Riformula come CSV a due colonne, intestate testo e risposta, le righe che vanno dall'inizio fino a quella che contiene "The width and height of the screenshot is (1024, 576).", estremi inclusi. Metti una riga per ogni testo con la relativa risposta, con ciascun campo tra virgolette e gli a capo sostituiti da spazi.

Righe di un dataset:

------------------------

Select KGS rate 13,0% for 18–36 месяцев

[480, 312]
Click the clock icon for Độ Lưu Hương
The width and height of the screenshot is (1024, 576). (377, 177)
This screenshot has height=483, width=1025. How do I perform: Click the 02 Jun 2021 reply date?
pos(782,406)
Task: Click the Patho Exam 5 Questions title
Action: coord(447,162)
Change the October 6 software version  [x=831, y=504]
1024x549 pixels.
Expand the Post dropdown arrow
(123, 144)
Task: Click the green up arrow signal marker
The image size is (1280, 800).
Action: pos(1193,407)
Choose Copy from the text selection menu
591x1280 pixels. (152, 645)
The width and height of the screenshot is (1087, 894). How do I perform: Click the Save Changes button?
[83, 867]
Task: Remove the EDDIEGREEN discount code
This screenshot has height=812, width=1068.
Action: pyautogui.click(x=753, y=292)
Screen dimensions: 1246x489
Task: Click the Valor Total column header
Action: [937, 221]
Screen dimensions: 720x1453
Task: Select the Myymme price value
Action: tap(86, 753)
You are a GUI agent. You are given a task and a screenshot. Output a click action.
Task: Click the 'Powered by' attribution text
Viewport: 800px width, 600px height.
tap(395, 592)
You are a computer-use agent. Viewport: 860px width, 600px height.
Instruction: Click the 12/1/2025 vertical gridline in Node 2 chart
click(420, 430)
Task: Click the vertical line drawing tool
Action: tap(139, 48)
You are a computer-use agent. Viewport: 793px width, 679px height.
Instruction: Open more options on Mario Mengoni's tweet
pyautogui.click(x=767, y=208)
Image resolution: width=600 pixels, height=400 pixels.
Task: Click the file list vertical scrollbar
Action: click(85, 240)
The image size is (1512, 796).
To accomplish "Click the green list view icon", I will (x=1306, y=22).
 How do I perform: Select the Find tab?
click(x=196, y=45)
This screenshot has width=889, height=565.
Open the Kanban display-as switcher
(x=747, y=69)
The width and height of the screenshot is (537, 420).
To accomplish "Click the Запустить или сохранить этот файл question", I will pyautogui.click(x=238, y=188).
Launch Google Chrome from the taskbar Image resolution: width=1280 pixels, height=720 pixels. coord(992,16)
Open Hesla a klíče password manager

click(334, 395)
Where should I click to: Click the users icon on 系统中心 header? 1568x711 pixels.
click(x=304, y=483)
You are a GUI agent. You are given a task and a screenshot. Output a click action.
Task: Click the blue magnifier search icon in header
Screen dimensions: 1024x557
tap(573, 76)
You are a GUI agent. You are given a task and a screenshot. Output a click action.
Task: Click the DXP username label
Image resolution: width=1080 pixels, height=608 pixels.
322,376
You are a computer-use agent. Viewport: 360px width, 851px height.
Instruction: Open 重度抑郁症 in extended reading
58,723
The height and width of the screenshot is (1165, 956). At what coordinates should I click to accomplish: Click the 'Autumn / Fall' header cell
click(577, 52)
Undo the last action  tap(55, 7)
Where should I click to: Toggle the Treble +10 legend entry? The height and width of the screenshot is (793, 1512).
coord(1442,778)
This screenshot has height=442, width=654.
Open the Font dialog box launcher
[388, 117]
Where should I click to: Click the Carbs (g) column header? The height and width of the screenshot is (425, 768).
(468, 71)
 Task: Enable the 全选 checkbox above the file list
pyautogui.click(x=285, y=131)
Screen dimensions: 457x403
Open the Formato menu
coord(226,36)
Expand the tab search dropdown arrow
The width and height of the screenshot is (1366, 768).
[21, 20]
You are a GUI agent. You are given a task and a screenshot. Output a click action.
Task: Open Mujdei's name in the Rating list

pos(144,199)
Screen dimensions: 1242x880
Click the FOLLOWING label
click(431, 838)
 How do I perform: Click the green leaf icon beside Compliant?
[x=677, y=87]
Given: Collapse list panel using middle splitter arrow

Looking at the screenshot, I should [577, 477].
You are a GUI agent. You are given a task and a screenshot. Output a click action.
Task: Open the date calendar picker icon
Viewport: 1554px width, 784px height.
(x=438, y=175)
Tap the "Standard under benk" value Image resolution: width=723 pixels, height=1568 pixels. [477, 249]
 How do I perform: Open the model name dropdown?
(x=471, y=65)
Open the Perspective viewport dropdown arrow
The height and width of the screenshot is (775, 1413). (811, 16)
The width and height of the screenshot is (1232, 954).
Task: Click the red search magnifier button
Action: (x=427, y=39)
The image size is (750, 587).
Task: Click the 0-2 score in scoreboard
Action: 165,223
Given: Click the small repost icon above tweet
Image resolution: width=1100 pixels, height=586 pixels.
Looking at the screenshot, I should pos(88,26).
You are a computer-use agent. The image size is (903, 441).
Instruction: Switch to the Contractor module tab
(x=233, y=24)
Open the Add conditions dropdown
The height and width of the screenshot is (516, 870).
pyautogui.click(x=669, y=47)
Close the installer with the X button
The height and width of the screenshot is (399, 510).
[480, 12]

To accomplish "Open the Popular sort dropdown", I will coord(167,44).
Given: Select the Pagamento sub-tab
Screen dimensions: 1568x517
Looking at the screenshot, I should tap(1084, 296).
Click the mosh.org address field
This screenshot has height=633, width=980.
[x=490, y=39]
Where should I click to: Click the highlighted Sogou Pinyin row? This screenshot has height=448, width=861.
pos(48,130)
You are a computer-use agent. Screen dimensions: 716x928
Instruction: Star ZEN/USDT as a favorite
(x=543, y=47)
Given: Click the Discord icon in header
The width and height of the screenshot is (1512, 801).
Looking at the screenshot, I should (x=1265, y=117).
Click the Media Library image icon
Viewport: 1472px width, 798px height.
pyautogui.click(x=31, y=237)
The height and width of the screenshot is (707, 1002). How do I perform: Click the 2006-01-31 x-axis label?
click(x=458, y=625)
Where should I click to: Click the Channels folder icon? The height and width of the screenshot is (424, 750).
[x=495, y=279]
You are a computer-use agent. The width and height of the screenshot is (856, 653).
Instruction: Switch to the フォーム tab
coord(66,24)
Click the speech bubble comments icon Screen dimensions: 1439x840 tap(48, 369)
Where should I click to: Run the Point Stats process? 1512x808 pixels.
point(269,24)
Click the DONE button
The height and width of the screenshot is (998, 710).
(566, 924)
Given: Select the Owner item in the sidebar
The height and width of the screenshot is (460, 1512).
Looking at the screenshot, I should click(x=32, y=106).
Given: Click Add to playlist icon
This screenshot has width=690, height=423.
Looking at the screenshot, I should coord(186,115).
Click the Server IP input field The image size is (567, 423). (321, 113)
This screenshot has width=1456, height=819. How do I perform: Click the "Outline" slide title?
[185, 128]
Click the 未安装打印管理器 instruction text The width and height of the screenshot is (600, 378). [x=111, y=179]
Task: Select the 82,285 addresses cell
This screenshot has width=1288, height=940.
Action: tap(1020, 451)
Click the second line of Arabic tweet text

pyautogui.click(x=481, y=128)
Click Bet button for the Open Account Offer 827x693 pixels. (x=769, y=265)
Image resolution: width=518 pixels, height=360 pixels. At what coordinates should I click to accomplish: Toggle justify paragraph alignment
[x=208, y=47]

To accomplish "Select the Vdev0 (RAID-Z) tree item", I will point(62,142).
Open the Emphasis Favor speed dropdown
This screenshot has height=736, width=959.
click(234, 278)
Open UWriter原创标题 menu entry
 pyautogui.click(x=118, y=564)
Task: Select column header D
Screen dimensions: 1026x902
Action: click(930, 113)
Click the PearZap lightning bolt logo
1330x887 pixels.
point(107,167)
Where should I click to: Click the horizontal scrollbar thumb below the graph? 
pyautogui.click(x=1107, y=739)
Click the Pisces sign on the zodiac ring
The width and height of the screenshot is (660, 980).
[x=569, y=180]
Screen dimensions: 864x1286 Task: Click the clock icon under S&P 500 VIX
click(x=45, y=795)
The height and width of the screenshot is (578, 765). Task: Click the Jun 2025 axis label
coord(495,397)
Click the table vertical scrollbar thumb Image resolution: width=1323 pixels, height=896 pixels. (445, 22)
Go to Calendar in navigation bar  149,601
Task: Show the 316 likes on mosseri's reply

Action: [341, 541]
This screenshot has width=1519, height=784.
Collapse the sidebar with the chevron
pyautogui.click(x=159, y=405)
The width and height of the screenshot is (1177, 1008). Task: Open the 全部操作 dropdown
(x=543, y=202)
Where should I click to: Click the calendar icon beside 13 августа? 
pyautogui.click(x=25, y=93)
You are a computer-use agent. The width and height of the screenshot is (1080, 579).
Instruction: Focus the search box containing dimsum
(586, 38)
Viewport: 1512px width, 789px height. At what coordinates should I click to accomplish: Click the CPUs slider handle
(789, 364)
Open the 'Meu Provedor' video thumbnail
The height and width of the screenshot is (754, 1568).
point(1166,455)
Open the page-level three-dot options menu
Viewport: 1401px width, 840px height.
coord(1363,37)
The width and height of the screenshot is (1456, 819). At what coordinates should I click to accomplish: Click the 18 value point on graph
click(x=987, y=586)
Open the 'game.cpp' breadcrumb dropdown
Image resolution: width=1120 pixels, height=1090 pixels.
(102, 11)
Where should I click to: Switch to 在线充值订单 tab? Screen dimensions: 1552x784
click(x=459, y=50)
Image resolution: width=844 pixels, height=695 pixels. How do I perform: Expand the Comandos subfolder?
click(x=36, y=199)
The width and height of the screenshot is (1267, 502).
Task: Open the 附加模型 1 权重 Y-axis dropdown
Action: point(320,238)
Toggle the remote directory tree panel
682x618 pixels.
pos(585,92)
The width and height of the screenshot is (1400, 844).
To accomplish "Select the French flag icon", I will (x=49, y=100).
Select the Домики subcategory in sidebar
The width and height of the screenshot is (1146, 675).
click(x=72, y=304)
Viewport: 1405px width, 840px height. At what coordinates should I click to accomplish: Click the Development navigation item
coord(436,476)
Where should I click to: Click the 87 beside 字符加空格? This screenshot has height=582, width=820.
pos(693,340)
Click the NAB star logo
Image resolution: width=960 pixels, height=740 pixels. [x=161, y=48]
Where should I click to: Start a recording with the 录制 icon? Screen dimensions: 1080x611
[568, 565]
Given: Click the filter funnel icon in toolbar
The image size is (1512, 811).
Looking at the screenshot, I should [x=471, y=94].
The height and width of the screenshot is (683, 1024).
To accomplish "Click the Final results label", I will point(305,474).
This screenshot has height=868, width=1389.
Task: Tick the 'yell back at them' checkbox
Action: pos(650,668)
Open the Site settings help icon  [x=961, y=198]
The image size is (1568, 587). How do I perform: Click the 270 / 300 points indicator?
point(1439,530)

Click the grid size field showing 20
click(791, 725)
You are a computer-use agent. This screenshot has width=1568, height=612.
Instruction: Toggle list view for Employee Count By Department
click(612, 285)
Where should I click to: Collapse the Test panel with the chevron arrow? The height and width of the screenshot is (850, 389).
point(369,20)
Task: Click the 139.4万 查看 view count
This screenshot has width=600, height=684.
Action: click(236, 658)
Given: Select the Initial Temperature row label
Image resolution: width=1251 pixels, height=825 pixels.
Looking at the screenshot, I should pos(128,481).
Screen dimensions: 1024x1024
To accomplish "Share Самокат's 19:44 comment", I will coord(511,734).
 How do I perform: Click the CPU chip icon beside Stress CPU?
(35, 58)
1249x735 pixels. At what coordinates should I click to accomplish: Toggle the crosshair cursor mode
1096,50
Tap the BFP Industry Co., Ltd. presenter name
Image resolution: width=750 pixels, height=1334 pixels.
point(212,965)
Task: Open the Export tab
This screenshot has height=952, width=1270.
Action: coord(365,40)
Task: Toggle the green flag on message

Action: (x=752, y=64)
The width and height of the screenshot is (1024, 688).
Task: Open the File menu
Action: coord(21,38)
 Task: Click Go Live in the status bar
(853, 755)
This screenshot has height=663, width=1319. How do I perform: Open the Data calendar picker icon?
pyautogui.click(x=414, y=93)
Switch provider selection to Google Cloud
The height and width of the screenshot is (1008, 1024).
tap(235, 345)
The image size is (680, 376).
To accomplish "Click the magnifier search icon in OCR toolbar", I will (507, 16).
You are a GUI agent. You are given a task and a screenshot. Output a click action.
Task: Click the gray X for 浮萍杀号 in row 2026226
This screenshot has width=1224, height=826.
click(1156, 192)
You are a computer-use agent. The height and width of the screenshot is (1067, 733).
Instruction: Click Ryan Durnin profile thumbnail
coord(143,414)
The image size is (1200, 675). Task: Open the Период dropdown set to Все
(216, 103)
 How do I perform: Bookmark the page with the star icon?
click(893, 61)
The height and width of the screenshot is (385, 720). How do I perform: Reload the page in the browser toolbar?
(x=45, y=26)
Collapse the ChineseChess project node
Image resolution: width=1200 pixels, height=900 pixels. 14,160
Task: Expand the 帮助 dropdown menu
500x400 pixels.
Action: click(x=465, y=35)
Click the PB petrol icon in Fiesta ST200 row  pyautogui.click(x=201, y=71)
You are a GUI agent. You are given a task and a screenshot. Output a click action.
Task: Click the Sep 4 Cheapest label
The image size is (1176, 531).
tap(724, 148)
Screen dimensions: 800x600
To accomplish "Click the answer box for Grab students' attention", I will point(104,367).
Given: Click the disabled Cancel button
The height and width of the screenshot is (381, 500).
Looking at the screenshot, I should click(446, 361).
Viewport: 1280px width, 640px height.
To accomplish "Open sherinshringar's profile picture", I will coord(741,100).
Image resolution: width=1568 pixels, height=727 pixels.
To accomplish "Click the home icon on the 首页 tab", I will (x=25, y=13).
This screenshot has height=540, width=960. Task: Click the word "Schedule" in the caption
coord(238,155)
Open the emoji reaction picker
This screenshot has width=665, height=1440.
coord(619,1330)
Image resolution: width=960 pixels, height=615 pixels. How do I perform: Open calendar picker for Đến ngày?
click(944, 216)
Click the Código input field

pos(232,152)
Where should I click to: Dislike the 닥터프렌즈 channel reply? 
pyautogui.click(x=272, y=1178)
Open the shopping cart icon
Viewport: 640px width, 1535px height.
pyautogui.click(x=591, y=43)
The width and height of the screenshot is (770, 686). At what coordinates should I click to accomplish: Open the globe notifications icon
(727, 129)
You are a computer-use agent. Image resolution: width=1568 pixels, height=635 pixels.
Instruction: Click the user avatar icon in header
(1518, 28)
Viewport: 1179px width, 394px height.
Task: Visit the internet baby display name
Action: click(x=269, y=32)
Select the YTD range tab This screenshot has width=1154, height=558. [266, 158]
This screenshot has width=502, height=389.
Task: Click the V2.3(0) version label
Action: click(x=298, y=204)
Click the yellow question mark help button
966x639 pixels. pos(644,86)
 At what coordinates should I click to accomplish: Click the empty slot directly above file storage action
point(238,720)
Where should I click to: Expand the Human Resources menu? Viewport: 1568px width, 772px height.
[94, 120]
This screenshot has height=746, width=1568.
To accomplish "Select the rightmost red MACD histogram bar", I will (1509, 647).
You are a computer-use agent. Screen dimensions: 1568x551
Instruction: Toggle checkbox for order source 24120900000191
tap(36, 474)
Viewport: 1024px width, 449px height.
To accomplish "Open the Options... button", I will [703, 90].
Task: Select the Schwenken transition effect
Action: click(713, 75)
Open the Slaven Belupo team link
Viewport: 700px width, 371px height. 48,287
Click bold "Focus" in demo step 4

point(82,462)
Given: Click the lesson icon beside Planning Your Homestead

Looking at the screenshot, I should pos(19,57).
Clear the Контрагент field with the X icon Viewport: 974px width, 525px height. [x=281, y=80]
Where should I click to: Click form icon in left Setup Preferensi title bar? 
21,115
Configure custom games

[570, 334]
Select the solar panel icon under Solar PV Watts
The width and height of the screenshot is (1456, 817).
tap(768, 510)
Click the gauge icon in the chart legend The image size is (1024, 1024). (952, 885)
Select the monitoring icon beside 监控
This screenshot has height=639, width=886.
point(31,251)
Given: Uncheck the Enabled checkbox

------------------------

**ESERCIZIO SVOLTO:**
testo,risposta
"Select KGS rate 13,0% for 18–36 месяцев","[480, 312]"
"Click the clock icon for Độ Lưu Hương","The width and height of the screenshot is (1024, 576). (377, 177)"